5. **Sketching the Graph:** If I were to draw this, I would:
* Put a dot at the center $(0,0)$.
* Put dots at $(5,0)$, $(-5,0)$, $(0,4)$, and $(0,-4)$. These help outline the shape.
* Put little dots for the foci at $(3,0)$ and $(-3,0)$.
* Then, I'd carefully draw a smooth oval connecting the outline dots, making sure it looks like a nice, stretched circle.

Alternative answer

Answer:
**Conic Type:** Ellipse
**Center:** (0, 0)
**Radius:** Not applicable (It's an ellipse, not a circle)
**Vertices:** (5, 0) and (-5, 0)
**Foci:** (3, 0) and (-3, 0)
**Eccentricity:** 3/5
**Graph Description:** An ellipse centered at the origin, stretching 5 units left and right, and 4 units up and down. Explain
This is a question about conic sections, specifically identifying and understanding the key features of an ellipse. We're going to figure out its shape, where it's centered, how wide and tall it is, and where its special "foci" points are! The solving step is:

1. **Identify the type of conic:** The given equation is `x^2/25 + y^2/16 = 1`. This looks like the standard form of an ellipse, which is `x^2/a^2 + y^2/b^2 = 1` (or `x^2/b^2 + y^2/a^2 = 1`). Since the denominators (25 and 16) are different positive numbers, it's definitely an ellipse! If they were the same, it would be a circle.

2. **Find the Center:** When the equation is just `x^2` and `y^2` (not `(x-h)^2` or `(y-k)^2`), it means the center of our ellipse is right at the origin, which is `(0,0)`.

3. **Find 'a' and 'b' (Semi-axes):** In an ellipse equation like this, `a^2` and `b^2` are the denominators. The larger denominator determines the `a` value, which is the semi-major axis (half the length of the longer axis). The smaller denominator gives us `b`, the semi-minor axis (half the length of the shorter axis).
* We have `a^2 = 25` (because 25 is bigger than 16), so `a = 5`. Since 25 is under `x^2`, the major axis is horizontal (along the x-axis).
* We have `b^2 = 16`, so `b = 4`.

4. **Calculate Vertices:** The vertices are the endpoints of the major axis. Since our major axis is horizontal (because 'a' is associated with x), the vertices are `(±a, 0)`.
* So, the vertices are `(5, 0)` and `(-5, 0)`.
* (Just for fun, the co-vertices, which are the endpoints of the minor axis, would be `(0, ±b)`, so `(0, 4)` and `(0, -4)`).

5. **Calculate 'c' for the Foci:** The foci are special points inside the ellipse. We find 'c' using the formula `c^2 = a^2 - b^2` (for an ellipse).
* `c^2 = 25 - 16 = 9`
* So, `c = 3`.

6. **Find the Foci:** The foci are located on the major axis. Since our major axis is horizontal, the foci are `(±c, 0)`.
* Therefore, the foci are `(3, 0)` and `(-3, 0)`.

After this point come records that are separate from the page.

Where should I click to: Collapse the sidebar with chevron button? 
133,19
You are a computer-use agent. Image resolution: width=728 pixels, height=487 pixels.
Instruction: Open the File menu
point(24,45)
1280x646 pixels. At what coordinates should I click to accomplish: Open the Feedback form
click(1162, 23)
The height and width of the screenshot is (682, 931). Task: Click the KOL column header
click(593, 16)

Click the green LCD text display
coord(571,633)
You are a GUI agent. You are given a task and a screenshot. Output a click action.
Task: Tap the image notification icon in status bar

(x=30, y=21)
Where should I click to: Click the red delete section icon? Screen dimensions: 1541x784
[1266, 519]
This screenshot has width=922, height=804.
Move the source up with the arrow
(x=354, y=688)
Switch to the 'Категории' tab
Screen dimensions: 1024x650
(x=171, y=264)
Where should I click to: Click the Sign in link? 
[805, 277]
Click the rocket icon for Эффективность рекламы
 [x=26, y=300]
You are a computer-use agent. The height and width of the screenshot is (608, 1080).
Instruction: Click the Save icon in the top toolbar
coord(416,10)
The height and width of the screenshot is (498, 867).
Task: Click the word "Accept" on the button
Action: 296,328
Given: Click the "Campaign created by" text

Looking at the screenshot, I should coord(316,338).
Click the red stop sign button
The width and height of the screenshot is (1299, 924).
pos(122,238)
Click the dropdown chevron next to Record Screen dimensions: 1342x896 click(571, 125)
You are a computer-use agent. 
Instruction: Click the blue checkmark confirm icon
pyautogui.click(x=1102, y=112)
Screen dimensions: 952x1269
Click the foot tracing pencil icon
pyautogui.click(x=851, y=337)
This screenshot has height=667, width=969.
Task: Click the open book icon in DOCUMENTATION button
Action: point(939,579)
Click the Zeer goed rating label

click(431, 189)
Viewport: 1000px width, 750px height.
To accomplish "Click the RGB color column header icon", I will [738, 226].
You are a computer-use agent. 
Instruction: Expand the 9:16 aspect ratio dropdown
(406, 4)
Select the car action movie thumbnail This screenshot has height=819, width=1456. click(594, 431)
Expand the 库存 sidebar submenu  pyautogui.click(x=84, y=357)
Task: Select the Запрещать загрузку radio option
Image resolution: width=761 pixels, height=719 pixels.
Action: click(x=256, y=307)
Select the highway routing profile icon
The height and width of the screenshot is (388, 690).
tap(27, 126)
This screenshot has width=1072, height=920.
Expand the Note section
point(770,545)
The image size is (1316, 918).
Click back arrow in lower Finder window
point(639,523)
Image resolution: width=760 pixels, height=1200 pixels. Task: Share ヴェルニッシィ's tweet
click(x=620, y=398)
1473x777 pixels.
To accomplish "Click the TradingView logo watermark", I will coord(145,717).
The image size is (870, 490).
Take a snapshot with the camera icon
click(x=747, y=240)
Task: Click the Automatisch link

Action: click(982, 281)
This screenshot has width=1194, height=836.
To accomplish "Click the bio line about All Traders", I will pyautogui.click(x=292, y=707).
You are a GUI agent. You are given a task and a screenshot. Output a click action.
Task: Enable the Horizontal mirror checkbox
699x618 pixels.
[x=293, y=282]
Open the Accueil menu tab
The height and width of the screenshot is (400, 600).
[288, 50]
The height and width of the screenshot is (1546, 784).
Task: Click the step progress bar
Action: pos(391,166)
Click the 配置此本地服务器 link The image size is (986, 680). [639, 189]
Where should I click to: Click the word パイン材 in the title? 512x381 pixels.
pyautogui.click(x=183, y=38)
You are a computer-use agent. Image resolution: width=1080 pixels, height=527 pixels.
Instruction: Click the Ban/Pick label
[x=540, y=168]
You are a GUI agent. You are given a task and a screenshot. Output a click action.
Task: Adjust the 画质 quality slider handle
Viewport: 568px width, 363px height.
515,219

7. **Calculate Eccentricity:** Eccentricity, 'e', tells us how "stretched out" or "circular" an ellipse is. It's calculated as `e = c/a`.
* `e = 3/5`. (An eccentricity closer to 0 means it's more like a circle, and closer to 1 means it's more squished).

8. **Sketch the Graph (description):** Imagine drawing this on a coordinate plane! You'd put a dot at the center `(0,0)`. Then, mark points 5 units to the left and right (`(-5,0)` and `(5,0)`). Mark points 4 units up and down (`(0,4)` and `(0,-4)`). Then, you'd draw a smooth, oval shape connecting those four points. Finally, you could put little dots for the foci at `(-3,0)` and `(3,0)` inside your ellipse.